WHEREAS, the Bank, as Transferor (the “Transferor”), Servicer and Administrator, Wells Fargo Bank, National Association, as Indenture Trustee and Collateral Agent, and the Trust are parties to the Third Amended and Restated Transfer and Servicing Agreement, dated as of December 19, 2007 (as amended, supplemented or otherwise modified, the “Transfer and Servicing Agreement”);

WHEREAS, the Bank wishes to assign all of its obligations and rights as Transferor to Chase Card Funding and Chase Card Funding wishes to assume all of the Bank’s obligations and rights as Transferor;

WHEREAS, subsection 6.02(b) of the Transfer and Servicing Agreement provides that the Bank may assign its role as transferor by an agreement executed and delivered to the Owner Trustee, the Indenture Trustee and the applicable Collateral Agent in writing in form satisfactory to the Owner Trustee, the Indenture Trustee and the applicable Collateral Agent; provided, that (i) the successor transferor shall expressly assume the performance of every covenant and obligation of such Transferor under the Transfer and Servicing Agreement and (ii) the Bank and the Servicer shall have delivered to the Owner Trustee, the Indenture Trustee and the applicable Collateral Agent an Officer’s Certificate stating that the Bank and the Servicer reasonably believe that such assignment will not have an Adverse Effect;

WHEREAS, the Bank and the Servicer have delivered to the Owner Trustee, the Indenture Trustee and the applicable Collateral Agent an Officer’s Certificate stating that the Bank and the Servicer reasonably believe that such assignment will not have an Adverse Effect;

WHEREAS, the Bank wishes to assign (i) the Transferor Interest, (ii) the Beneficial Interest and (iii) the Retained Classes of Notes to Chase Card Funding;

WHEREAS, Chase Card Funding is willing to accept such assignment subject to the terms and conditions hereof;


WHEREAS, subsection 2.08(c) of the Transfer and Servicing Agreement provides that the Bank may assign the Transferor Interest; provided, that the Owner Trustee shall have received an Issuing Entity Tax Opinion;

WHEREAS, Section 3.02 of the Trust Agreement provides that the Bank may transfer the Beneficial Interest; provided, that the Owner Trustee shall have received an Issuing Entity Tax Opinion;

WHEREAS, based on the foregoing, all conditions precedent to the execution of this Agreement have been complied with.

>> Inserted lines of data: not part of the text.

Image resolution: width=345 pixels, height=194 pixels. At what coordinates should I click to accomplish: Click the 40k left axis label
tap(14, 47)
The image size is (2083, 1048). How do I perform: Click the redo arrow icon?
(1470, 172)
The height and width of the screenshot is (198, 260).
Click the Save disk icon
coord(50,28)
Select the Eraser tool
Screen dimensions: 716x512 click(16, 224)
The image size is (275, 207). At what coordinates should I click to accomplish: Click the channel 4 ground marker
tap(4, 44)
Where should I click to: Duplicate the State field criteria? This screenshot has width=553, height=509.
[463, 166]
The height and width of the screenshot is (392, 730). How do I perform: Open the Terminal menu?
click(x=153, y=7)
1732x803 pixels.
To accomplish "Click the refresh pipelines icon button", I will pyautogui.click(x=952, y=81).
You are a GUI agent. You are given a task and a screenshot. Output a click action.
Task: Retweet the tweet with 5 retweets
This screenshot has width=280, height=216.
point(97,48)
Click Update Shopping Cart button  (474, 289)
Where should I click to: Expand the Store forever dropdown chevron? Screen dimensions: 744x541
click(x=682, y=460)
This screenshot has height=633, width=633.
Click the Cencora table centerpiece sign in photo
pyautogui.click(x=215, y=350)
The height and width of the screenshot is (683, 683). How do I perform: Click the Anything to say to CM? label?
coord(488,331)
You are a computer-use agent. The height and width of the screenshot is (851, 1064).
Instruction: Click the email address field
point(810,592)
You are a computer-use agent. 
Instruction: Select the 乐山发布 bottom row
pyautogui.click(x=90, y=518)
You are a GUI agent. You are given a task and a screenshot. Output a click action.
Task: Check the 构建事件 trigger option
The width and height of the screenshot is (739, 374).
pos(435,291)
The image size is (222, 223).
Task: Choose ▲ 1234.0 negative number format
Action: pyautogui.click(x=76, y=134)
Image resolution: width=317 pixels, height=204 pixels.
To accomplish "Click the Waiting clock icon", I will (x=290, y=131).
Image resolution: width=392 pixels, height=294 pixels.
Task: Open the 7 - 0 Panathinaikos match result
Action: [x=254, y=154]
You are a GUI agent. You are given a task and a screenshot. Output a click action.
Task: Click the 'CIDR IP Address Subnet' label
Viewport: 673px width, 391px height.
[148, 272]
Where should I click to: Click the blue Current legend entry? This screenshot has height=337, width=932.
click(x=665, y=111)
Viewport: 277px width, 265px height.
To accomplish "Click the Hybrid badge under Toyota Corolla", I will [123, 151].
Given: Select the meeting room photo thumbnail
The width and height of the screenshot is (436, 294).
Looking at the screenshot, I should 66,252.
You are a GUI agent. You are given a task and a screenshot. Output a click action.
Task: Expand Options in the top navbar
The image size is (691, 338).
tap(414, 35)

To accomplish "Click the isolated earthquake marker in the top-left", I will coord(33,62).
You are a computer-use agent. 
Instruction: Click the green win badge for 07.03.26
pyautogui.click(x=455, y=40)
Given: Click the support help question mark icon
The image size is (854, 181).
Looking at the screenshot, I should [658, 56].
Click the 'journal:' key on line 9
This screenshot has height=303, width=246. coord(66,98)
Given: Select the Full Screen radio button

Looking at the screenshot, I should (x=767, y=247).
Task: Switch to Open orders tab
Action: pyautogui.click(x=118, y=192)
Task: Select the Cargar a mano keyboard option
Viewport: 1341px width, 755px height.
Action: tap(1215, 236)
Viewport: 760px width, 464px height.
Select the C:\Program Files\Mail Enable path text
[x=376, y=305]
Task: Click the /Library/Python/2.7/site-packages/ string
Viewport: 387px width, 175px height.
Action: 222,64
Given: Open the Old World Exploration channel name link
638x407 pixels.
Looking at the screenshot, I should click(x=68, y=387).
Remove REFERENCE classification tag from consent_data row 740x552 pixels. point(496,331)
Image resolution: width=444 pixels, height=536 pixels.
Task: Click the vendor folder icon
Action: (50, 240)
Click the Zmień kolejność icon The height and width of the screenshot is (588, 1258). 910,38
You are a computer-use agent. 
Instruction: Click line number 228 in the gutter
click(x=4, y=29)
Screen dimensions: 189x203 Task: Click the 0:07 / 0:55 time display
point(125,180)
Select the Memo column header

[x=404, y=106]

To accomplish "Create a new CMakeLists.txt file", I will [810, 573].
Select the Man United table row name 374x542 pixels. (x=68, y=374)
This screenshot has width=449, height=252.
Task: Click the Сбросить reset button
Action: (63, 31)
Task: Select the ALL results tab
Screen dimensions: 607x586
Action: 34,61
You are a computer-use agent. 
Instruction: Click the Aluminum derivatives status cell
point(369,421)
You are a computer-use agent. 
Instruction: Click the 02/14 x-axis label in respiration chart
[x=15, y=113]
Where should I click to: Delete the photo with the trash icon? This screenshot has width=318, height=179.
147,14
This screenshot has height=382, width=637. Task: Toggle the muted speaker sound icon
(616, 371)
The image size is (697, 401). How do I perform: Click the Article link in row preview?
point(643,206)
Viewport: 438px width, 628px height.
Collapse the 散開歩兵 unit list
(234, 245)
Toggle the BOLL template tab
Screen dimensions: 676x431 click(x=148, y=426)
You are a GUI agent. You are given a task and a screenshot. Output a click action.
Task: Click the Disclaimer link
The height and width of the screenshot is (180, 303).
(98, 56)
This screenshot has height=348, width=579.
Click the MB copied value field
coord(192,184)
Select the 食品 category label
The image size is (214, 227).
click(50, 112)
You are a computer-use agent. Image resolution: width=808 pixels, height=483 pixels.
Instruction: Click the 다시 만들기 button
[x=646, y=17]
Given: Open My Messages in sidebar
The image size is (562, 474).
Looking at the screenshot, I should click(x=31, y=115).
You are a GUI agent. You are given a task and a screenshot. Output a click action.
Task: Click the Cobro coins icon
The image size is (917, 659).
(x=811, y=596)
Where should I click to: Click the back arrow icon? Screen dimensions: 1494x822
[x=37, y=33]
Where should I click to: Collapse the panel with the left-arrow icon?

NOW, THEREFORE, in consideration of the mutual covenants contained herein, in consideration of the terms and conditions hereof and for other good and valuable consideration, the receipt of which is hereby acknowledged, the undersigned do hereby agree as follows:

Section 1. Definitions.

(a) Capitalized terms used herein and not otherwise defined herein shall have their respective meanings in the Transfer and Servicing Agreement or the Indenture.

(b) “Beneficial Interest” shall have the meaning specified in the Trust Agreement.

(c) “Retained Classes of Notes” shall mean the Class B(2010-3), Class B(2012-2), Class B(2013-1), Class B(2015-1), Class C(2010-3), Class C(2012-2), Class C(2013-1) and Class C(2015-1) notes issued by Chase Issuance Trust.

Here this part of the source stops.